Answer: $t=13$ Explain
This is a question about solving an equation by factoring, especially recognizing a perfect square! . The solving step is:

1. First, I looked at the equation: $t^2 - 26t + 169 = 0$. It looks like a special kind of problem because the first term is a square ($t^2$), and the last term is also a square ($169$ is $13 \times 13$).
2. I wondered if it's a "perfect square trinomial." That means it can be written as something like $(t-a)^2$ or $(t+a)^2$.
3. Since $169 = 13 \times 13$, I thought about using 13.
4. Then I looked at the middle number, -26. If I have $(t-13)(t-13)$, when I multiply it out, I get $t^2 - 13t - 13t + 169$, which simplifies to $t^2 - 26t + 169$. Wow, it matches perfectly!
5. So, the equation can be rewritten as $(t-13)^2 = 0$.
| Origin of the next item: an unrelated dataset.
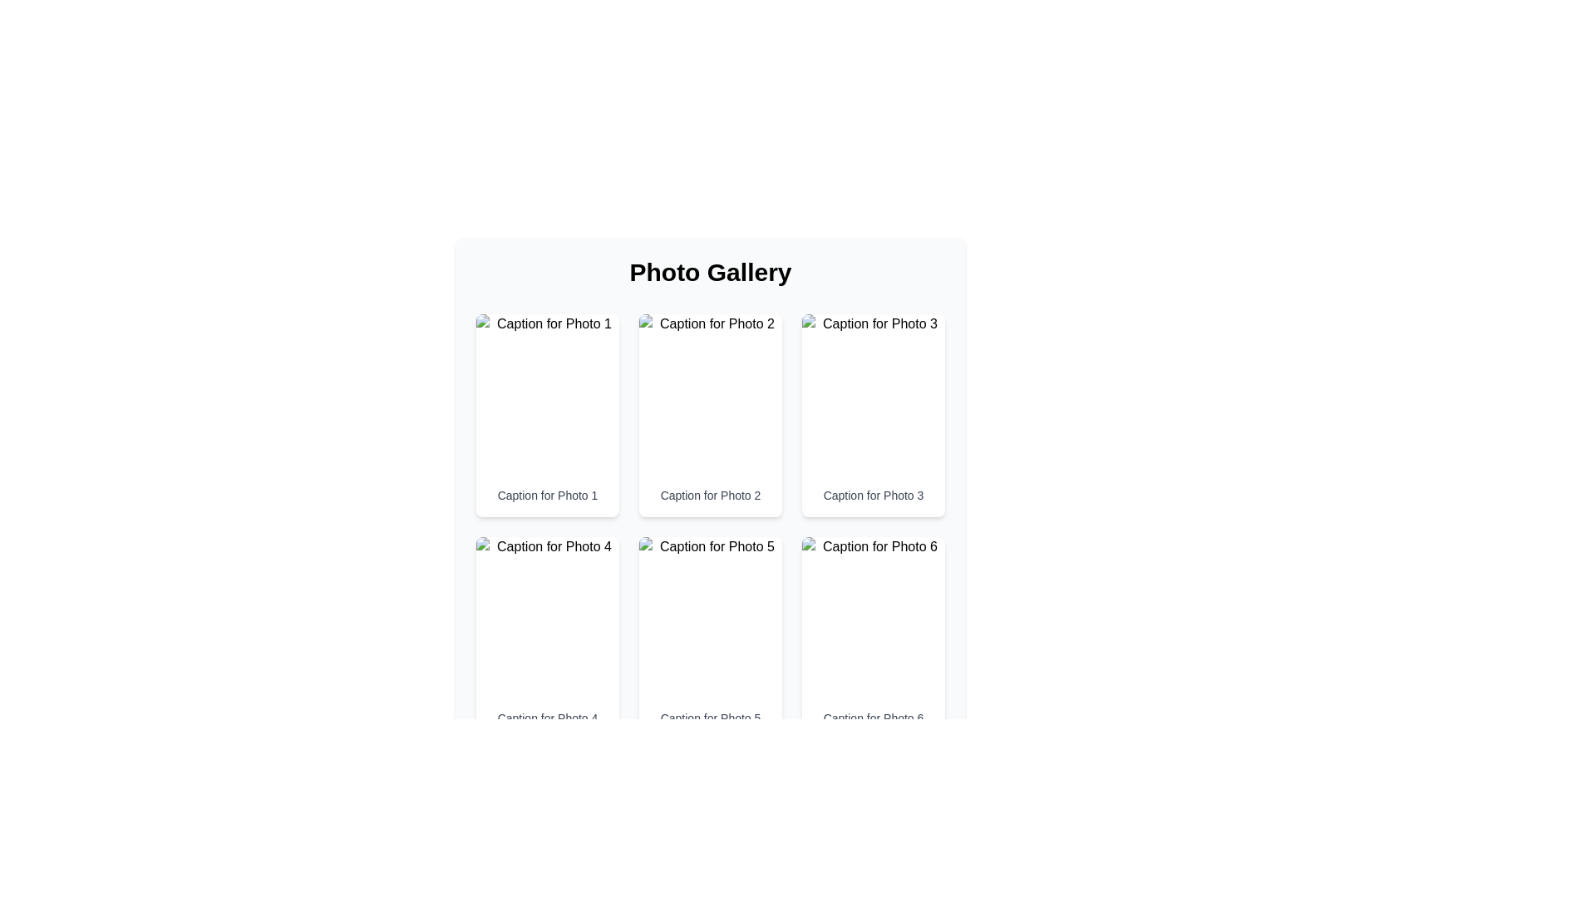  Describe the element at coordinates (547, 394) in the screenshot. I see `on the image labeled 'Photo1' in the photo gallery layout, which is located in the first row and first column of the gallery` at that location.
6. If something squared is zero, then that "something" must be zero itself. So, $t-13$ must be equal to 0.
7. To find $t$, I just need to add 13 to both sides: $t = 13$.
8. To check my answer, I put $t=13$ back into the original equation: $13^2 - 26(13) + 169$. That's $169 - 338 + 169$. And $169 + 169$ is $338$, so $338 - 338 = 0$. It works!